8th September 2002 marks the day in history of India when Prime Minister Narendra Modi unveiled a 30 feet grand statue of Netaji Subhash Chandra Bose under the empty canopy along with inauguration of “Kartavya Path”. Before this lakhs of visitors to India Gate used to ask the question, why an empty canopy. Let us explore the history and story behind this canopy.

How the British entered India

During the industrial revolution the British entered India via the trade route. They came as traders selling finished goods and buying raw material. They were also interested in other produce like spices. A group of merchants formed the East India Company on 31 Dec 1600. The first of the company’s ships docked at Surat in 1608. Within the next few years they set up factories and trading posts in major port cities of India at that time. Unusually high profits earned by the East India Company gave them a further boost and they started signing treaties with the local rulers for trading agreements.

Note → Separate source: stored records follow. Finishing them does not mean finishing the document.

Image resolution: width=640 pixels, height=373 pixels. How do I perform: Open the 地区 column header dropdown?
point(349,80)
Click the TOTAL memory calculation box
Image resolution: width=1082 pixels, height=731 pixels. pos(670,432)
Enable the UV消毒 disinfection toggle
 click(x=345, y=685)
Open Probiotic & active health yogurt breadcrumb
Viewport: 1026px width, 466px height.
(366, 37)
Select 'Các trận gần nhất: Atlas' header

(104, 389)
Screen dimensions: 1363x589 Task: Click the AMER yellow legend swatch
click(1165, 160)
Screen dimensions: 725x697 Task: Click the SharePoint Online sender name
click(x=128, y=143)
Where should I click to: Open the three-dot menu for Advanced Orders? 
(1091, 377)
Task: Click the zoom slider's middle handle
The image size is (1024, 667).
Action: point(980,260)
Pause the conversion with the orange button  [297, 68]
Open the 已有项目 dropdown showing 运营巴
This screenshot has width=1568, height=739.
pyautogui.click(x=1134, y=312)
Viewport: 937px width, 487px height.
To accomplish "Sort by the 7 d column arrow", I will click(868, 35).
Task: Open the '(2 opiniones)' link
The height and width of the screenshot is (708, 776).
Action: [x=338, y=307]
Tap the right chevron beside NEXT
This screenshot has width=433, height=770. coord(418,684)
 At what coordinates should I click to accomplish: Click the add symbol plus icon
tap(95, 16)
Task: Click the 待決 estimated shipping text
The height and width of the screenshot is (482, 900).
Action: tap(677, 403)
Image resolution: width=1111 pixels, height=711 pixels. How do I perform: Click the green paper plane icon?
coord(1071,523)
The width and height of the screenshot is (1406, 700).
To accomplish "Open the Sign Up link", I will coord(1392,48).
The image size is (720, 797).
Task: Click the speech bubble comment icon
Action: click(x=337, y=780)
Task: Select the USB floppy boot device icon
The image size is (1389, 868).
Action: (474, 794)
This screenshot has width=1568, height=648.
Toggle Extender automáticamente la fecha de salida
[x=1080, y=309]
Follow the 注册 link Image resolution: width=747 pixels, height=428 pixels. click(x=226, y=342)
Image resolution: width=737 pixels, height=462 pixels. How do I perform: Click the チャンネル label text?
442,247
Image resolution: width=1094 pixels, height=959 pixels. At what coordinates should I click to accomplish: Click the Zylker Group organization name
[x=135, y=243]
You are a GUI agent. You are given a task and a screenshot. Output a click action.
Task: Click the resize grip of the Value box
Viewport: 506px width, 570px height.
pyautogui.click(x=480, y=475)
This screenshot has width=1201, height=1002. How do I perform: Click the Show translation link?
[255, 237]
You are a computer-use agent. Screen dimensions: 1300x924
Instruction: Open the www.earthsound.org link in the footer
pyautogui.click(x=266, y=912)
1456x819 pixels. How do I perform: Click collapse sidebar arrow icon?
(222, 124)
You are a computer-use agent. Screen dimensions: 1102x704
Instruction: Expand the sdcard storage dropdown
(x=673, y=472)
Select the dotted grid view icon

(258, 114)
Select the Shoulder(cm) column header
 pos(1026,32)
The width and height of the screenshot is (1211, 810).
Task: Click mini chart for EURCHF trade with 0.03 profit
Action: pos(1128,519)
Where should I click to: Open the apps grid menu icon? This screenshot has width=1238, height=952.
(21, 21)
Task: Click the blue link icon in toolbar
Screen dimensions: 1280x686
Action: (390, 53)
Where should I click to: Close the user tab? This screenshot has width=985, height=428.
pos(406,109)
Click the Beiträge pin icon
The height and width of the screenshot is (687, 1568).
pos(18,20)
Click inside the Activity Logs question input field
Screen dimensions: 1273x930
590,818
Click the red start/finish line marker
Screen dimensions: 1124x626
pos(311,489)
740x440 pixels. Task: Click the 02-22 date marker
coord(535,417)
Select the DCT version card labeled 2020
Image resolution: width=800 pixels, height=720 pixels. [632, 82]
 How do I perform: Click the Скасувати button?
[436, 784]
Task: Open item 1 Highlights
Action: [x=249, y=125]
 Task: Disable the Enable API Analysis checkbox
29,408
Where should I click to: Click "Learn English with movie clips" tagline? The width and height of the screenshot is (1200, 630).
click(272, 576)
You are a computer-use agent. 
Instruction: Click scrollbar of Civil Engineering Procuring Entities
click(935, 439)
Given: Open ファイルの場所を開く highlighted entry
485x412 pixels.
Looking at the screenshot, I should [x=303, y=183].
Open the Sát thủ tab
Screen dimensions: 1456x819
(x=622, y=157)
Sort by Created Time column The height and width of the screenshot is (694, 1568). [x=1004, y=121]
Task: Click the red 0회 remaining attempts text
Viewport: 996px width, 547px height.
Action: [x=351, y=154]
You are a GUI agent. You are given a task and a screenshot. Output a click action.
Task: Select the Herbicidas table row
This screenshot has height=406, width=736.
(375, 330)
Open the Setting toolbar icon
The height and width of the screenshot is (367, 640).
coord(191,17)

Very soon, the company started fighting the Portuguese and Spanish for controlling more territories while at the same time creating more factories. Their conflict nature also became bolder by the day so much so that in 1689, Aurangzeb had to attack and lay siege to Bombay. The company’s envoys had to beg for a pardon. East India Company was in India for pure profits. Their methods were questionable but till the time they earned profits for stockholders back in Britain, everything was forgiven and forgotten.

East India Company and it’s rule of 150 years

After victory in the Battle of Plassey in 1757 followed by Battle of Buxar in 1764, the East India Company realised that it can expand presence into more Indian territories. Anglo-Mysore wars and Anglo-Maratha wars allowed them more control over territories. That was followed up by Anglo-Nepalese war and Anglo-Sikh wars. Along with this they also started annexing the princely states by lies and deceit. By 1850, East India Company was practically ruling most of India. Officially though, the British government was still out of everything, while a registered company was governing India.

Before the British came, the Mughals had already established a hold in India and were ruling from Delhi. They themselves were proceeded by the Delhi Sultanate who began ruling from 1206 upto 1526. Mughals ruled from 1526 to 1720. The Maratha empire came into being in 1674 by the coronation of Shivaji Maharaj upto 1818 when the last Anglo Maratha was ended in 1818. Overlapping that the British East India Company began in 1612 and reached their peak in 1850.

British officially enter India

The first war of Independence began on 10th May 1857 and lasted for a year and half. The rebellion was met with a bloody response by East India Company. Rough estimates put 8 lakh people killed and much more in the aftermath. It officially gave a reason for the British Government to start governing India. The crown put into place a series of measures including the famed judiciary system, police, postal network, railways and telegraph. British assumed that through their policy of divide and rule and deceit which included bribery, they will be able to now rule India as a colony.

They were so wrong. The freedom struggle which began in 1206 continued with renewed effort. British rule lasted less than 100 years. For the later part of 1800s there was relative calm but with increased political awareness. However, two significant events in the same century quietly laid the seeds for the final struggle for independence.

Sarvajanik Ganesh Utsav and Dadhikando Mela

Allahabad (Now known as Prayagraj), the land of triveni sangam and Pune is separated by about 1400 kms. But there are linked together by two events which happened in the span of two years.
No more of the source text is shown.